Bolivia traditionally has maintained normal diplomatic relations with all hemispheric states except Chile. Foreign relations are handled by the Ministry of Foreign Affairs, headed by the Chancellor of Bolivia, Rogelio Mayta.

Overview
Relations with Chile, strained since Bolivia's defeat in the War of the Pacific (1879–83) and its loss of the coastal province of Atacama, were severed from 1962 to 1975 in a dispute over the use of the waters of the Lauca River. Relations were resumed in 1975 but broken again in 1978 over the inability of the two countries to reach an agreement that solved the Atacama border dispute, which might have granted Bolivia a sovereign access to the sea. In the 1960s, relations with Cuba were broken by the Bolivian dictatorship following Castro's rise to power but resumed under the Paz Estenssoro Administration in 1985, which came to power through democratic elections.

Bolivia pursues a foreign policy with a heavy economic component. Bolivia has become more active in the Organization of American States (OAS), the Rio Group, and in MERCOSUR, with which it signed an association agreement in 1996. Bolivia promotes its policies on sustainable development and the empowerment of indigenous people.

Bolivia is a member of the United Nations and some of its specialized agencies and related programs; OAS; Andean Community; INTELSAT; Non-Aligned Movement; International Parliamentary Union; Latin American Integration Association ALADI; World Trade Organization; Rio Treaty; Rio Group; and Uruguay, Paraguay, Bolivia (URUPABOL, restarted in 1993). As an outgrowth of the 1994 Summit of the Americas, Bolivia hosted a hemispheric summit conference on sustainable development in December 1996. A First Ladies' hemispheric summit was also hosted by Bolivia that same month.

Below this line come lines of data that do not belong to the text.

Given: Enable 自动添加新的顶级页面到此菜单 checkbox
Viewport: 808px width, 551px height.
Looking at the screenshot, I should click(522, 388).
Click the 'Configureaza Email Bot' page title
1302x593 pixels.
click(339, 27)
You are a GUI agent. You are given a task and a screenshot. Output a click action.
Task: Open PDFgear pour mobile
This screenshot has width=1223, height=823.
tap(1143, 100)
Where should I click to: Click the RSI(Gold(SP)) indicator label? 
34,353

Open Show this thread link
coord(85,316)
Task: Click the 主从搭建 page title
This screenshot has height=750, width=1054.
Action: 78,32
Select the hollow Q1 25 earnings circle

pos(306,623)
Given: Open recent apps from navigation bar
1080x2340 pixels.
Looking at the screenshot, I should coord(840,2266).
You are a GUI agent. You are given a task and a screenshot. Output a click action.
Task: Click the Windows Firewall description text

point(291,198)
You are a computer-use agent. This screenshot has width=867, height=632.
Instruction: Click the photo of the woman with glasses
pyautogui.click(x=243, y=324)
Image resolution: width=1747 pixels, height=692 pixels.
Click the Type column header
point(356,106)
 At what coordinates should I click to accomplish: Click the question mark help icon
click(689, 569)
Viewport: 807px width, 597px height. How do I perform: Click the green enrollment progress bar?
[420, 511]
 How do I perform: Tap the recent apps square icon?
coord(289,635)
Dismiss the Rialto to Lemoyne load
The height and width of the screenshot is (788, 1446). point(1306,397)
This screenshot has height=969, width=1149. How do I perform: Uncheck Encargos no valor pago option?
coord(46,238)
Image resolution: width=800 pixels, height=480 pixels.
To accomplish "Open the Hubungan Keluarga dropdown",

Bolivia is also a member of the International Criminal Court with a Bilateral Immunity Agreement of protection for the United States-military (as covered under Article 98).

The GeGaLo Index of gains and losses after energy transition ranks Bolivia 128th out of 156 countries. It is thus among the countries that will lose strength on the international stage if a global transition to renewable energy is carried out and there is no longer demand for Bolivian oil and gas. It is estimated to experience the third largest loss of all Latin American countries (after Colombia and Venezuela).

United Nations involvement

Bolivia, being one of the founding members of the United Nations, has frequently been involved with the Intergovernmental Organisation . In November 2008, the Bolivian contingent of UN peacekeeping troops with the United Nations Organization Stabilization Mission in the Democratic Republic of the Congo was relocated to safety, as at least one other regional state was also reviewing its own mission's security. The country had a detachment of 130 soldiers that was working in Bukavu, but was moved to a location near Goma. Bolivia currently serves as a non-permanent member of the United Nations Security Council, with a two-year term ending in 2018. While a member of the Security Council, Bolivia strongly criticized United States President Donald Trump's decision to move the United States' Embassy in Israel from Tel Aviv to Jerusalem, and called for a public meeting of the Security Council to respond to the decision. The Bolivian delegation also joined Russia in casting a negative vote for the renewal of the OPCW-UN Joint Investigative Mechanism in Syria, citing technical concerns about the Mechanism.

During the United Nations General Assembly Resolution ES-11/1, on March 2, 2022, Bolivia voted to abstain, along with 34 other nations.

International disputes
Bolivia has wanted a sovereign corridor to the South Pacific Ocean since the Atacama area was lost to Chile in 1884; dispute with Chile over Rio Lauca water rights.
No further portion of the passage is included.